Economist Brad Olsen said the extent of the impact of the collapse on New Zealand more generally would depend on what tech businesses had investments or cash with SVB.
“That’s not clear at present.”
But he said it was likely the effects would be contained in the tech sector rather than spread more generally.
Greg Smith, head of retail at Devon Funds Management, said there would be concerns about contagion and fear prompting a run on other banks.
But he said the Australasian banks, including New Zealand’s, had good levels of liquidity.
The US tech sector is already feeling the impact.
“This is an extinction-level event for startups,” said Garry Tan, chief executive of Y Combinator, a startup incubator that launched Airbnb, DoorDash and Dropbox and has referred hundreds of entrepreneurs to the bank.
“I literally have been hearing from hundreds of our founders asking for help on how they can get through this. They are asking, ‘Do I have to furlough my workers?’”

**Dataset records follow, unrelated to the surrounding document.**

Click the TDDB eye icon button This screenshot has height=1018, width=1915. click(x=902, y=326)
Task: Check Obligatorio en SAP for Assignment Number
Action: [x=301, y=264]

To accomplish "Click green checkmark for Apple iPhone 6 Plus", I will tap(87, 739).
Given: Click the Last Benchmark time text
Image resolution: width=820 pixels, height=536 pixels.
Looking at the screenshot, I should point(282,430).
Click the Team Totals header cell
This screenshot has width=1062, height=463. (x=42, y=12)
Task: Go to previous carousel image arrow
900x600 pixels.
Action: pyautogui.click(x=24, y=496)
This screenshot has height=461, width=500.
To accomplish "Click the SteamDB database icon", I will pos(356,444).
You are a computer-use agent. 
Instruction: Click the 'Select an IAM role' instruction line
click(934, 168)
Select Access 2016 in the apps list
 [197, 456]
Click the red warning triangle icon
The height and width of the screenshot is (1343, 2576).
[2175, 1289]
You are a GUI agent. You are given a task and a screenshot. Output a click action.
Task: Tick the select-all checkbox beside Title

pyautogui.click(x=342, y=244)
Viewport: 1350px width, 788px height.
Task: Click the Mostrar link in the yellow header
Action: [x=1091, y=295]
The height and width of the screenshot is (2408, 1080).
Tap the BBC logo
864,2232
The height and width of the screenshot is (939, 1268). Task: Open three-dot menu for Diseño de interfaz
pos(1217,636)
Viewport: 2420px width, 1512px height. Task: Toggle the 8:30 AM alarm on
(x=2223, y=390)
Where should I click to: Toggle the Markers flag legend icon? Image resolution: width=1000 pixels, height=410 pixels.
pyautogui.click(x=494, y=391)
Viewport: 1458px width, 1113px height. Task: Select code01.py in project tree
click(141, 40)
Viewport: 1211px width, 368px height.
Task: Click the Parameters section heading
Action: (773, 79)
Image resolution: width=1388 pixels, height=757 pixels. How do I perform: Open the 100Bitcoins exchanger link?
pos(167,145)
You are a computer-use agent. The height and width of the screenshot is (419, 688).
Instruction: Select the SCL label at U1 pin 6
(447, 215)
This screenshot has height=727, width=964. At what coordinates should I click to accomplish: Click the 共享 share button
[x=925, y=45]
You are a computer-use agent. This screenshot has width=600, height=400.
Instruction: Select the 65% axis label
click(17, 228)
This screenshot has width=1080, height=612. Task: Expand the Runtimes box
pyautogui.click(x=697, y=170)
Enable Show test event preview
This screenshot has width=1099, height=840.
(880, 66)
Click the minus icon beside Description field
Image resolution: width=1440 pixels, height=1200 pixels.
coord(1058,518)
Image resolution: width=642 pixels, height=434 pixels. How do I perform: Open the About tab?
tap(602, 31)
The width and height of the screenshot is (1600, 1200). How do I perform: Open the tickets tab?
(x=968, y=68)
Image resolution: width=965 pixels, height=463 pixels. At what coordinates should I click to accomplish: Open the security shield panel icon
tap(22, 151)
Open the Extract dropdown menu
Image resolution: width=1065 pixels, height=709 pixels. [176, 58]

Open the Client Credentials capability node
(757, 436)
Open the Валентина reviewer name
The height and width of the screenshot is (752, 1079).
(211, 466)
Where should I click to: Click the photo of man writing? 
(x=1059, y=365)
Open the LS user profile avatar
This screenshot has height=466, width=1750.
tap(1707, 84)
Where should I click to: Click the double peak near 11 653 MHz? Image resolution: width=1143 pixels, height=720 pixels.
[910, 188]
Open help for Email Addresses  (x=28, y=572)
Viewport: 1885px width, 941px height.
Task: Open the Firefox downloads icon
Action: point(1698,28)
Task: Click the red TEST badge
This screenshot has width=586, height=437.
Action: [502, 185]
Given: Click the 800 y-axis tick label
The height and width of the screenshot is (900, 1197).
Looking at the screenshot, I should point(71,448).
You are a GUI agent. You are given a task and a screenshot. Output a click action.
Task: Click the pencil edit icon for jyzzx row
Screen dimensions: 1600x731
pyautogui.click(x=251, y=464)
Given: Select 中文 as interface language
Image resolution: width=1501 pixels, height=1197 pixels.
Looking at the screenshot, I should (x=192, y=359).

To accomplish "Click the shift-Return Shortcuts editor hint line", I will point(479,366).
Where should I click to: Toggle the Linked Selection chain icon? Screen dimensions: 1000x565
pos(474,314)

Nearly half of the US technology and health care companies that went public last year after getting early funding from venture capital firms were Silicon Valley Bank customers, according to the bank’s website.
The bank also boasted of its connections to leading tech companies such as Shopify, ZipRecruiter and one of the top venture capital firms, Andreesson Horowitz.
Tan estimated that nearly one-third of Y Combinator’s startups would not be able to make payroll at some point in the next month if they could not access their money.
Internet TV provider Roku was among casualties of the bank collapse. It said in a regulatory filing on Friday that about 26% of its cash was deposited at Silicon Valley Bank.
Roku said its deposits with SVB were largely uninsured and it didn’t know “to what extent” it would be able to recover them.
As part of the seizure, California bank regulators and the Federal Deposit Insurance Corporation (FDIC) transferred the bank’s assets to a newly created institution – the Deposit Insurance Bank of Santa Clara. The new bank will start paying out insured deposits on Monday. Then the FDIC and California regulators plan to sell off the rest of the assets to make other depositors whole.
The failure arrived with incredible speed. Some industry analysts suggested on Friday that the bank was still a good company and a wise investment. Meanwhile, Silicon Valley Bank executives were trying to raise capital and find additional investors. However, trading in the bank’s shares was halted before stock market’s opening bell due to extreme volatility.
Shortly before noon, the FDIC moved to shutter the bank. Notably, the agency did not wait until the close of business, which is the typical approach. The FDIC could not immediately find a buyer for the bank’s assets, signaling how fast depositors cashed out.
The White House said Treasury Secretary Janet Yellen was “watching closely.” The administration sought to reassure the public that the banking system is much healthier than during the Great Recession.
“Our banking system is in a fundamentally different place than it was, you know, a decade ago,” said Cecilia Rouse, chair of the White House Council of Economic Advisers. “The reforms that were put in place back then really provide the kind of resilience that we’d like to see.”